Die Praxis des Amts für Umwelt des Kantons Thurgau wird vom Bundesgericht geschützt

Zwei Grundeigentümer liessen im Kanton Thurgau Ende der 80-er Jahre mit Bewilligung des damaligen Amtes für Umweltschutz und Wasserwirtschaft Kehrichtschlacke auf ihren Grundstücken, u.a. für die Befestigung von Wegen und von Stellflächen für Pflanzen-Container, einbauen. Das Amt für Umwelt des Kantons Thurgau (AfU) ordnete deswegen im Jahr 2019 die Eintragung der Liegenschaften im Kataster der belasteten Standorte (KbS) an. Gegen diese Katastereinträge wehrten sich die Grundeigentümer bis vor Bundesgericht – jedoch ohne Erfolg. Ihre Beschwerden wurden mit Urteil vom 25. November 2021 abgewiesen (BGer 1C_712/2020 und 1C_714/2020). Die Ecosens AG unterstützte das AfU in diesen beiden Rechtsmittelverfahren und trug damit zu einer Praxisänderung in der bundesgerichtlichen Rechtsprechung bei.

Begründet der (früher zulässige) Einbau von Kehrichtschlacke einen KbS-Eintrag?

Das Bundesgericht hatte in den beiden Urteilen zu entscheiden, ob es sich bei den Grundstücken nach dem Einbau der Kehrichtschlacke um belastete Standorte i.S.v.

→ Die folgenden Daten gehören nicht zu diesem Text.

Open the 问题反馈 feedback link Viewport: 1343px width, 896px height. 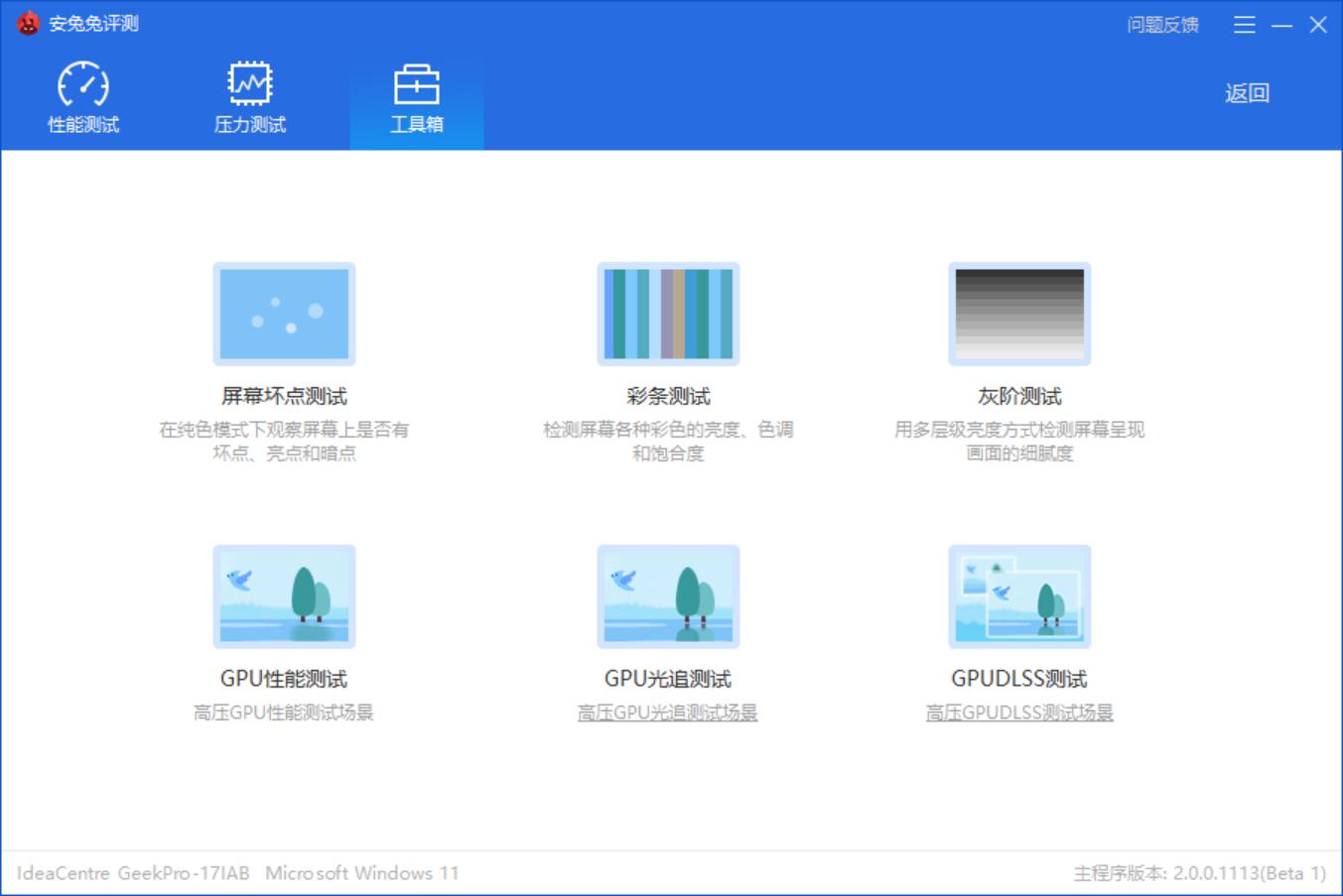[1162, 25]
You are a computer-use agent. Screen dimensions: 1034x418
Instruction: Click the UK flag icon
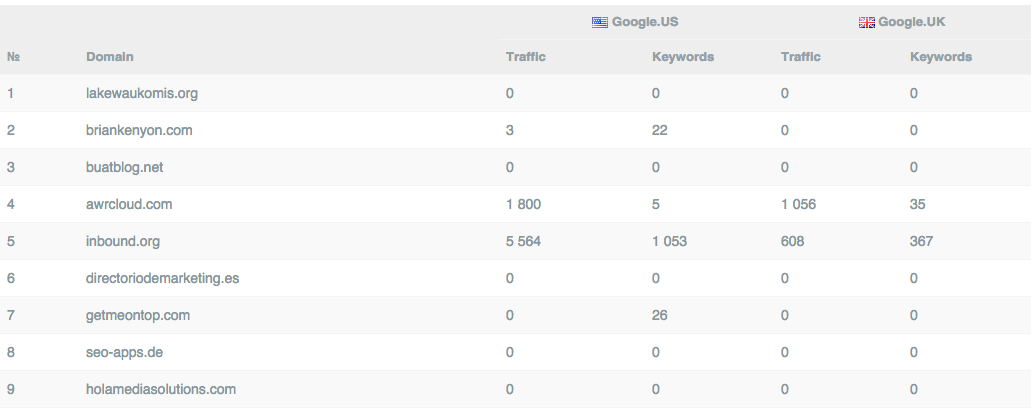[x=867, y=21]
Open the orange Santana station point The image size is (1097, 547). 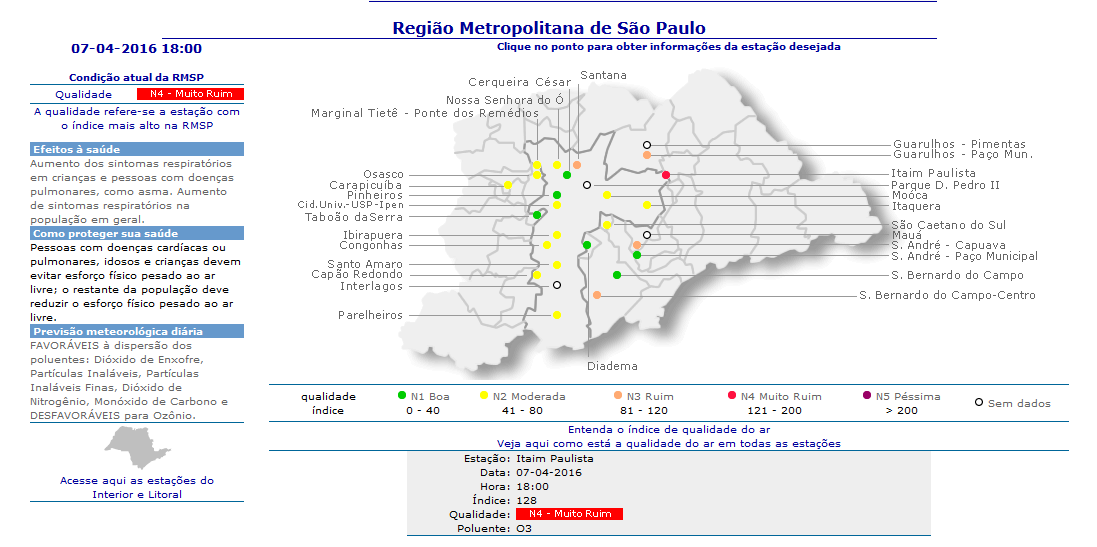(x=577, y=165)
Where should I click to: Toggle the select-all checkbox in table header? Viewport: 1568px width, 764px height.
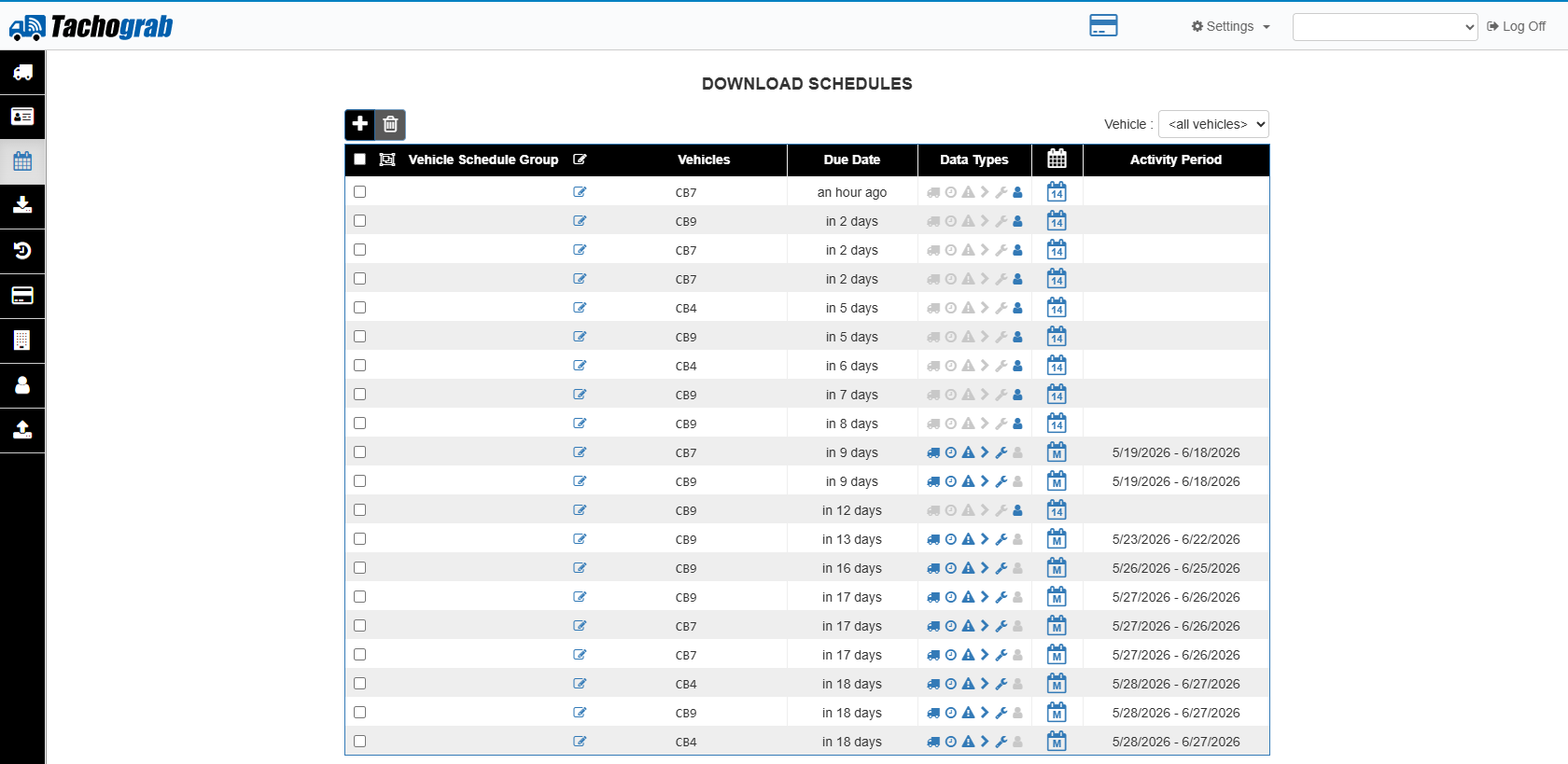pos(359,160)
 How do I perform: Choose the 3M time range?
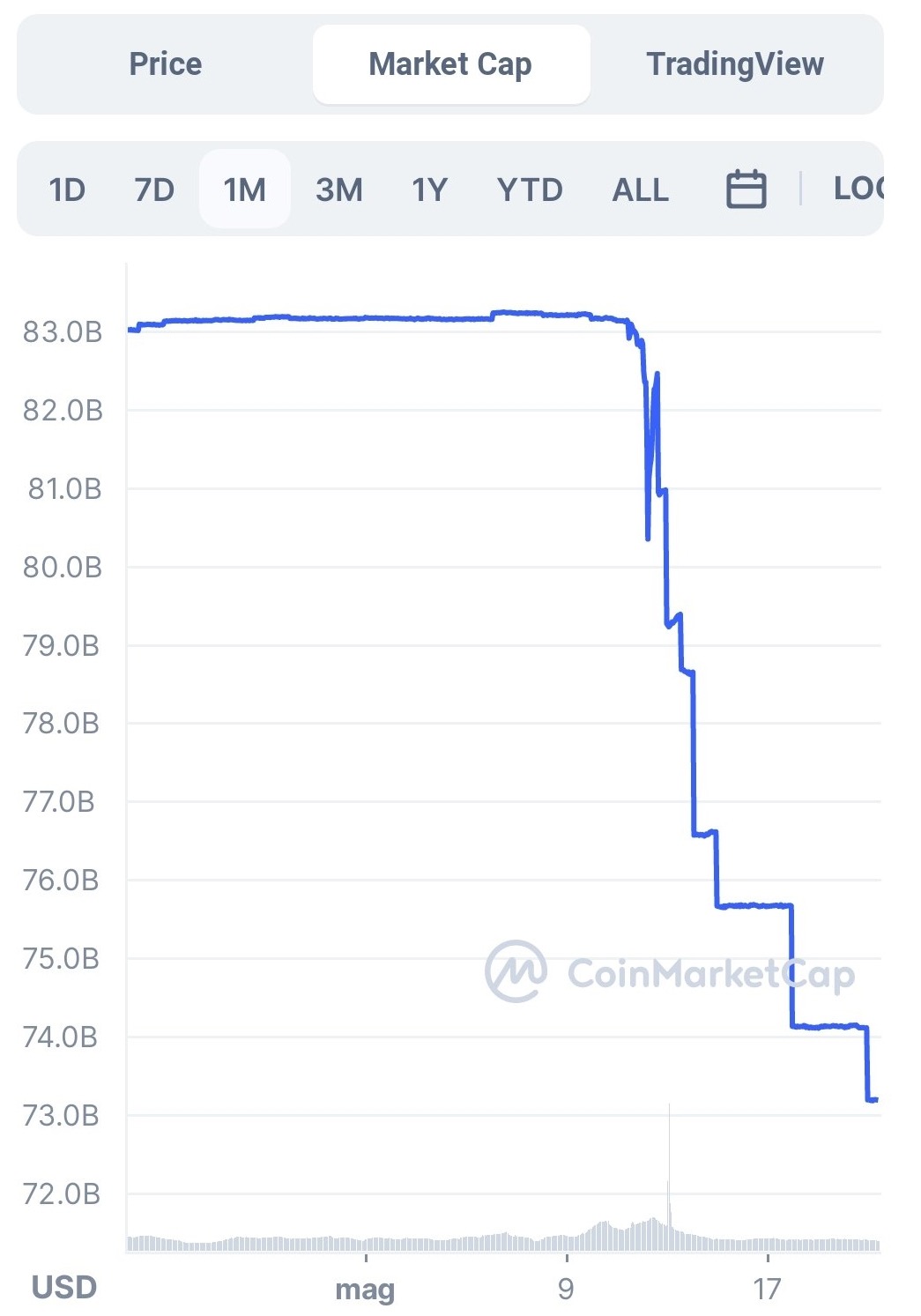(339, 190)
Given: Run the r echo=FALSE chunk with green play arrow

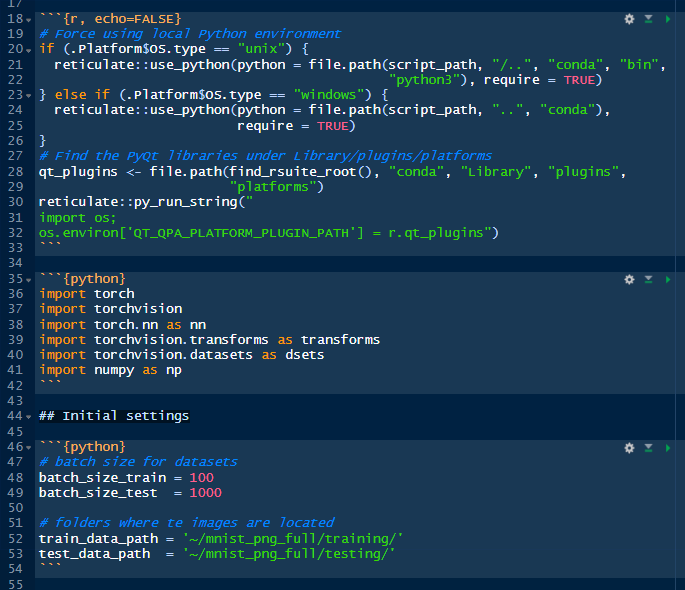Looking at the screenshot, I should (667, 19).
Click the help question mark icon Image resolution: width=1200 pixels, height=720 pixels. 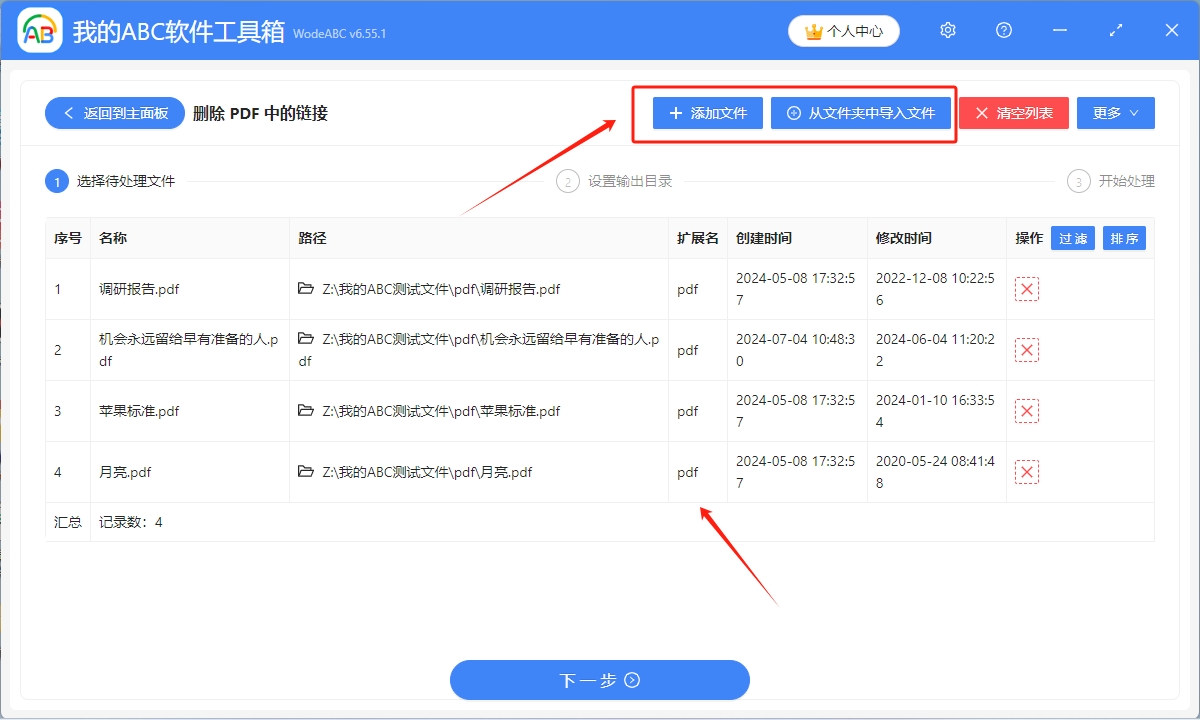pos(1003,30)
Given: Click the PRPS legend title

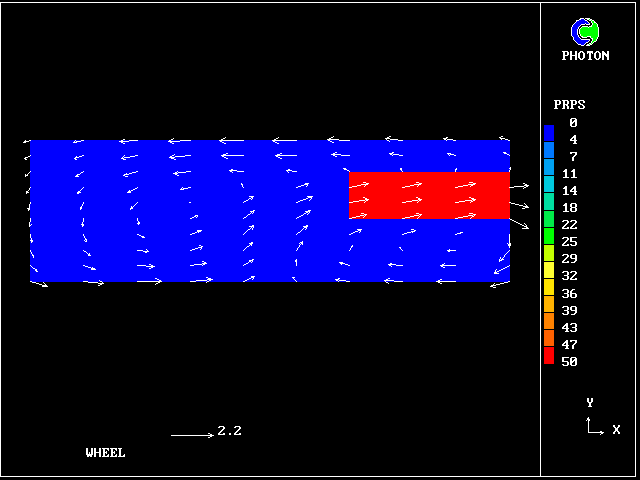Looking at the screenshot, I should 569,104.
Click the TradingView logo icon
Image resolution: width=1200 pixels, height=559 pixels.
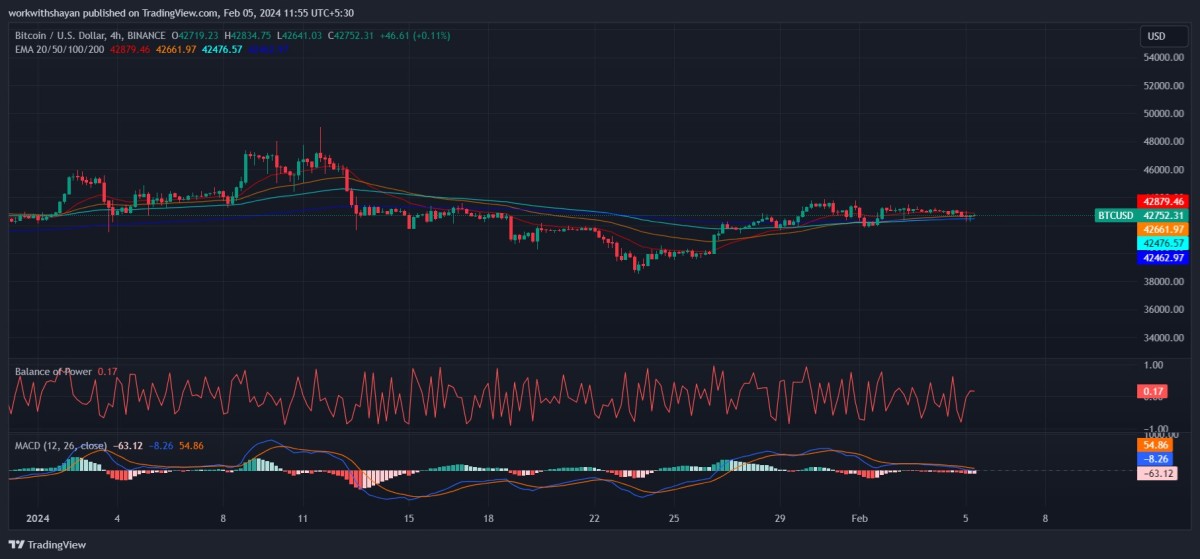[x=15, y=544]
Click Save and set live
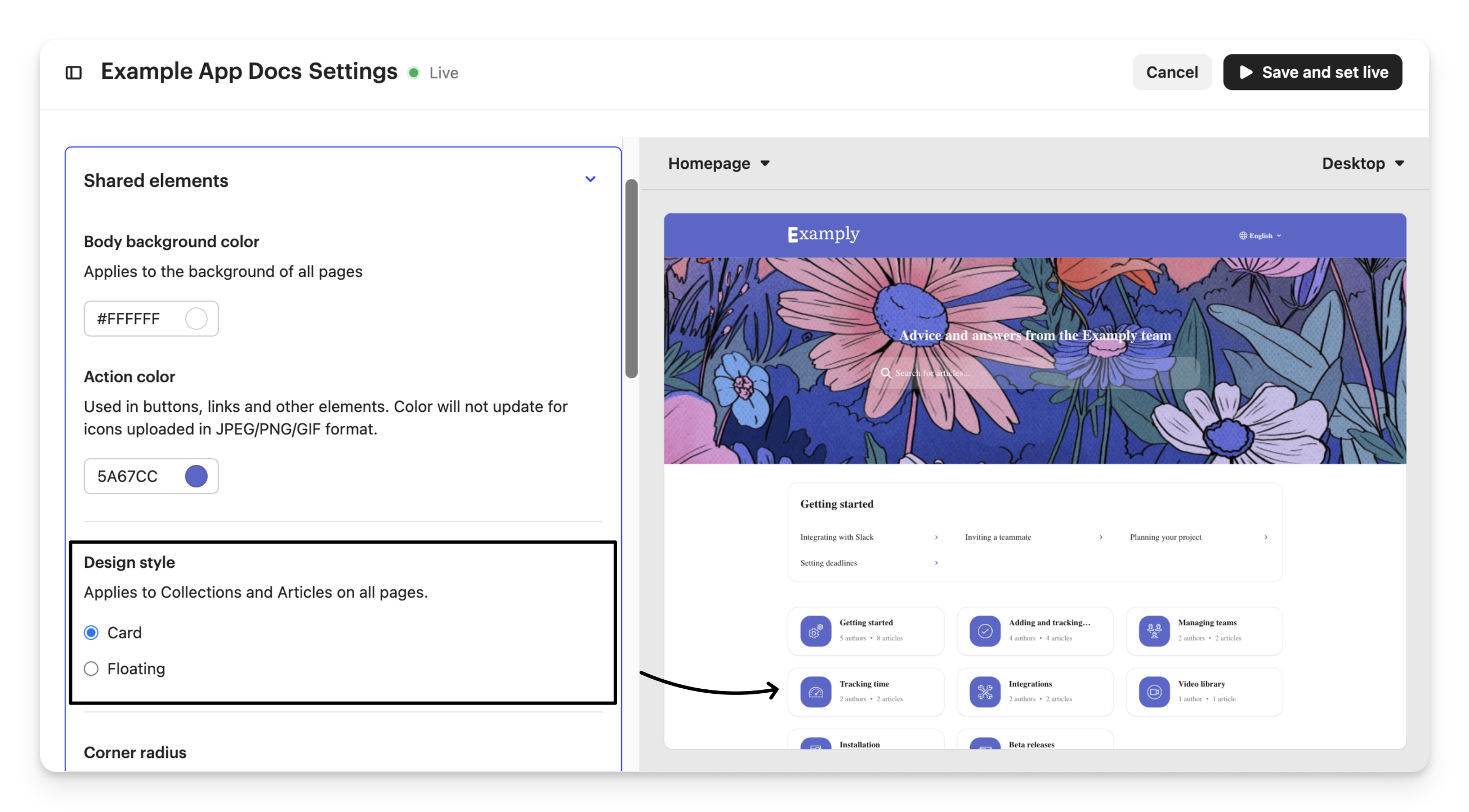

Art. 32c Abs. 2 USG handelt, die im KbS einzutragen sind. Das USG unterscheidet zwischen der Ablagerung einerseits und der Verwertung von Abfällen anderseits (Art. 7 Abs. 6bis USG). Gemäss Art. 2 Abs. 1 lit. a AltlV gelten Standorte, an denen Abfälle abgelagert wurden, als belastete Standorte. Art. 30 Abs. 2 USG schreibt vor, dass Abfälle soweit möglich verwertet werden müssen. Durch die Verwertung wird eine bewegliche Sache wieder dem Wirtschaftskreislauf zugeführt und gilt folglich nicht mehr als Abfall. Vor diesem Hintergrund erwog die bisherige Rechtsprechung des Bundesgerichts, dass die Verwendung von Material, welches eigentlich den objektiven Abfallbegriff erfüllt, jedoch zu einem bestimmten Zweck und gerade seiner Eigenschaften wegen verwendet und eingebaut wurde, als eine Verwertung einzustufen ist, und es sich deshalb nicht um einen im KbS einzutragenden belasteten Standort handelt (vgl. BGE 136 II 142; BGer 1C_609/2014; BGer 1C_537/2016 und BGer 1C_547/2016).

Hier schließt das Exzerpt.